7. STAINLESS STEEL STRAWS

I replaced my box of plastic straws with these over a year ago, and now that so many restaurants are inciting a "No More Straws" rule, I'm all like "WHAT TOOK YOU SO LONG?" But seriously — stainless steel straws are the only way to go, IMO. Especially inside your own home. Plus, they come bent or straight which is fun. Just don't lose the cleaner that comes with them because you will need that thing to ensure you get all smoothie remnants out (note: the dishwasher doesn't do shit for your straws. You will end up trusting it got cleaned, then sucking down a 5-day old chunk of smoothie and vomiting. Trust me. I know). Also, they're $9 for 8 straws s0o0o0o0o...

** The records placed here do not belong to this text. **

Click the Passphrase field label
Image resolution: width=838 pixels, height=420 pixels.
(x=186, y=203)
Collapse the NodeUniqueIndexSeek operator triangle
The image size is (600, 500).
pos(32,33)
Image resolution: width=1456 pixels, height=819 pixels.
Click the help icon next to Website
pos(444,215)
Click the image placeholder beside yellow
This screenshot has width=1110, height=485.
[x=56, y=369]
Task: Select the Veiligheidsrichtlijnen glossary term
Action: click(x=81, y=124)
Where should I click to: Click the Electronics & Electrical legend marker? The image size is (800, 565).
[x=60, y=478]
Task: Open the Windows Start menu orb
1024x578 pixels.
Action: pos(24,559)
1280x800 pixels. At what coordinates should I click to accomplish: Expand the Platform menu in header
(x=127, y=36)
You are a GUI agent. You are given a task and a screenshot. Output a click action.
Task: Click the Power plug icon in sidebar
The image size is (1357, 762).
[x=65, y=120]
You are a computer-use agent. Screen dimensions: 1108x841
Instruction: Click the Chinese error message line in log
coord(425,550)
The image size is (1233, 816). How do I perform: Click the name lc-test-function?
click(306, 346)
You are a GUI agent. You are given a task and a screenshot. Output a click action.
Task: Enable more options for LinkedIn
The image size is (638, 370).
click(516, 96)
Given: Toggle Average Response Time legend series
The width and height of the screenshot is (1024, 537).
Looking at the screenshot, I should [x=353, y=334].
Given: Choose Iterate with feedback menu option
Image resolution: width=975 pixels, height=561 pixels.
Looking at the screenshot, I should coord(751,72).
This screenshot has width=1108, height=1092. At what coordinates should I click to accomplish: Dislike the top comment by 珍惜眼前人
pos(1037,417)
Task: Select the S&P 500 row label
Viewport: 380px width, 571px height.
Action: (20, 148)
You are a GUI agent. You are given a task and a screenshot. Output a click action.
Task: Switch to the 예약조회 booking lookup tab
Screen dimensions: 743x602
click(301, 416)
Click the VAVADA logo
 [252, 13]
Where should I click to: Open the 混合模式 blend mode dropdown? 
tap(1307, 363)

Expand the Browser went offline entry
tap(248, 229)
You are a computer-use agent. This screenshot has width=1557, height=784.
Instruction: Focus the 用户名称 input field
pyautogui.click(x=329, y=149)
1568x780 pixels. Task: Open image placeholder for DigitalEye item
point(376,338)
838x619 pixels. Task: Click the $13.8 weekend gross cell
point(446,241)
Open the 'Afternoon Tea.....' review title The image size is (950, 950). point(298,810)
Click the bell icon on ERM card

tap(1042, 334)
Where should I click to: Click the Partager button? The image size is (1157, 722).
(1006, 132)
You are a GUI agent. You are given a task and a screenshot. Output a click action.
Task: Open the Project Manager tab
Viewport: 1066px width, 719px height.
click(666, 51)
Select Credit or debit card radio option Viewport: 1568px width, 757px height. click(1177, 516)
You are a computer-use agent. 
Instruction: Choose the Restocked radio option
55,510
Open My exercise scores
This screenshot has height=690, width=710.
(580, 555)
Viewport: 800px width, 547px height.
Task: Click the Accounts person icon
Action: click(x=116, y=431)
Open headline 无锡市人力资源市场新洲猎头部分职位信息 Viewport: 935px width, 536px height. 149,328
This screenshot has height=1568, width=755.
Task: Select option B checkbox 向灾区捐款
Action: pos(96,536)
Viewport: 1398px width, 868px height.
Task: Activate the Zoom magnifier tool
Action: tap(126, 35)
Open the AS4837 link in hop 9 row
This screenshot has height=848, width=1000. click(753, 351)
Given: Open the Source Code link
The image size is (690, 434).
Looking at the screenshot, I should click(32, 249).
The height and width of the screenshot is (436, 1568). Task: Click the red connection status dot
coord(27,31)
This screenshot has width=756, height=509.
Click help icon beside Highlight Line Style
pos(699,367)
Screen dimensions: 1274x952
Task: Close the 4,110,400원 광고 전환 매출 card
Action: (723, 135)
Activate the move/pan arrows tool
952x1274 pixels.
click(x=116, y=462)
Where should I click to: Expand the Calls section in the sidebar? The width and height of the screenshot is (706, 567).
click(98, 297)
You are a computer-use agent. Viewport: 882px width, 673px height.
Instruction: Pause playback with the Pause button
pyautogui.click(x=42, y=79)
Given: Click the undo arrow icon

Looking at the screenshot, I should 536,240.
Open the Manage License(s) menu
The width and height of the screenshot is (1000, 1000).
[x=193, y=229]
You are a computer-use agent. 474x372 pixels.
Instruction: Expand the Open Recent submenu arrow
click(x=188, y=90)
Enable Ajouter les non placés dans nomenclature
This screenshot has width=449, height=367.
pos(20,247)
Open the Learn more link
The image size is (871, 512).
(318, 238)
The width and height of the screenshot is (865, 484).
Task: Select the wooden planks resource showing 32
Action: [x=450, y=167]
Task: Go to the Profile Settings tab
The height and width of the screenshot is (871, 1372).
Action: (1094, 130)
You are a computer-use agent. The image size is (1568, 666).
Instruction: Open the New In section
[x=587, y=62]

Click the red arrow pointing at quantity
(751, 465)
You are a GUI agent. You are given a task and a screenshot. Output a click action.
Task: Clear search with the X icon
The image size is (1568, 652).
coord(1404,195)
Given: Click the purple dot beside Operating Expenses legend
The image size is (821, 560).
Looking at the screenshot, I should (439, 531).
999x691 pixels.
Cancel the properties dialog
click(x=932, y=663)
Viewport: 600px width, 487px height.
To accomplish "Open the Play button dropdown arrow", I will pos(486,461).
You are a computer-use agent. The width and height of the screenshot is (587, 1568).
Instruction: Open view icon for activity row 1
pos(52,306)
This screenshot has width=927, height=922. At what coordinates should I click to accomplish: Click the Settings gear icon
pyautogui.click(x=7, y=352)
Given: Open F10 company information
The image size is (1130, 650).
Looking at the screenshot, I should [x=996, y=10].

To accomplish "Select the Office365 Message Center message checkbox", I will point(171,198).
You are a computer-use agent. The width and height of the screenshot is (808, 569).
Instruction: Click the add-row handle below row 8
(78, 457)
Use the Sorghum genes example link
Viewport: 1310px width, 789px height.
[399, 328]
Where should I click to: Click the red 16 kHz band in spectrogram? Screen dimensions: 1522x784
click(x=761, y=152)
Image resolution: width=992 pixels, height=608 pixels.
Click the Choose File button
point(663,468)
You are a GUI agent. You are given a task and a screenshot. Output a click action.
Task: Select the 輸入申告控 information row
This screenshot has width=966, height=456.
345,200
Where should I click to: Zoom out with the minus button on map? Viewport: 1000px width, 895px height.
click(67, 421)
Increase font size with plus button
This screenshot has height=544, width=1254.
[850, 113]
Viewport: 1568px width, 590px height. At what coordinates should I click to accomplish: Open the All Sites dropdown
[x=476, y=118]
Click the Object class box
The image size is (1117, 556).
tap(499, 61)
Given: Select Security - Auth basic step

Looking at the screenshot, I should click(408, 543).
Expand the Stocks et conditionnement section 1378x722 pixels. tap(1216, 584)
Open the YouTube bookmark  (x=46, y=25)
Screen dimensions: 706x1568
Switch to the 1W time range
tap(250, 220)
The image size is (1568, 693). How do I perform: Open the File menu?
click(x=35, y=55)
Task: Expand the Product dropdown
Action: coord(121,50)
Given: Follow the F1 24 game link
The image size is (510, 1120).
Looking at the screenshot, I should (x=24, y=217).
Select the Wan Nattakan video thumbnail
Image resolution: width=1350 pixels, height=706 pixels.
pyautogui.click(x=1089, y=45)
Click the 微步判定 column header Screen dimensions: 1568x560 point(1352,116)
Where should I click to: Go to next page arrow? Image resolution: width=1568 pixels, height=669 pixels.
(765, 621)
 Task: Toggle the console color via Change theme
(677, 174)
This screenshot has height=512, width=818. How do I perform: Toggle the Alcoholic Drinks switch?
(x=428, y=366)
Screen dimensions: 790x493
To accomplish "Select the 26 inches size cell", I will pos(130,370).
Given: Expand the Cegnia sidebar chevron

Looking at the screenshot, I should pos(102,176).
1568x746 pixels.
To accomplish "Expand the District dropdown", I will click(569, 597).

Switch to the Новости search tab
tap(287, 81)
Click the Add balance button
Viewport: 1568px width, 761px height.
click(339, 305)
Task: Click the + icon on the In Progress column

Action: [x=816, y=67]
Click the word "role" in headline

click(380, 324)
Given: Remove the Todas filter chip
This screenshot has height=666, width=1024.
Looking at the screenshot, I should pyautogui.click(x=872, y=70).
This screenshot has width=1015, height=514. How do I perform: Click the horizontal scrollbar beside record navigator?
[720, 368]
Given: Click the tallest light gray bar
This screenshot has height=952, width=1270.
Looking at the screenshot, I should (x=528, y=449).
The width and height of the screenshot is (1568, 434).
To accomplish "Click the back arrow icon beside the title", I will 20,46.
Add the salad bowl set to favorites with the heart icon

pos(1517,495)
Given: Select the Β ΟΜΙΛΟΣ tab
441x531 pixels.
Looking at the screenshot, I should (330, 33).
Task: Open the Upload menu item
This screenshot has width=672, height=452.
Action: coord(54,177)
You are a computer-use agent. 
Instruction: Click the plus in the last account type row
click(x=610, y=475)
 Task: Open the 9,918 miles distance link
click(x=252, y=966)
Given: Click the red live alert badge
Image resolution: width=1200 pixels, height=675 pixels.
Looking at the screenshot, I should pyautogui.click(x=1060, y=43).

8. COOLING BANDANA FOR FIDO

Did you know they make cooling bandanas for dogs? Neither did I until recently. I love my walks with Cece, but if I'm not up and out there before 11am, it's just cruel to walk her in this heat. Never fear, though! This nifty cooling bandana helps immensely. Even if you don't do walk and just want to sit outside with your baybee or if you're trying to tan in the backyard, but they're scream-crying and scratching at the back door because you won't let them join you since it's so hot out (looking at you, Cece). 

9. BEACH/POOL READS

I used to be very into the tired, throwaway rom-com, summertime books. But now that I'm a grown ass woman, I've matured and so have my tastes in literature. Thusly why it takes me 6 months to a year to finish a book, because I'm just SO mature that I really take my time with all the words, sentences, syntax, plot lines, character development, etc ya know? Anyway, here are four book recs I have to offer you. Just wear sunglasses or that hat while you read so I don't feel guilty for you going blind.

10. POOL SLIDES

Slide to the left, slide to the right. CRISS CROSS! EVERYBODY CLAP YOUR HANDS 👏🏼👏🏼👏🏼👏🏼👏🏼👏🏼👏🏼 So, slides are V in right now, which is great news to me because I fucking love a slide. There's just something way more sleek about wearing a sexy slide out to the pool rather than a flip flop. Personally, I have two pool slides I'm working with this summer: my trusty Cloudfoam adidas slides that are quite literally like walking on a cloud (or so I would imagine), and some white VINCE. slides that I found on WAY SALE at Nordstrom (like CRAZY sale) but can't find on sale anywhere else, so I found a few lookalikes for your consideration. Oh, and do I even have to mention the best, easiest brown slides from Target that I've been wearing the shit out of? I think I already need a second pair tbh.

With these 10 essentials, you should be set for summer. Of course, you'll still encounter sweat, mosquitos, and probably some minimal weight gain from all the cold beer and froyo, but what would summer be without that?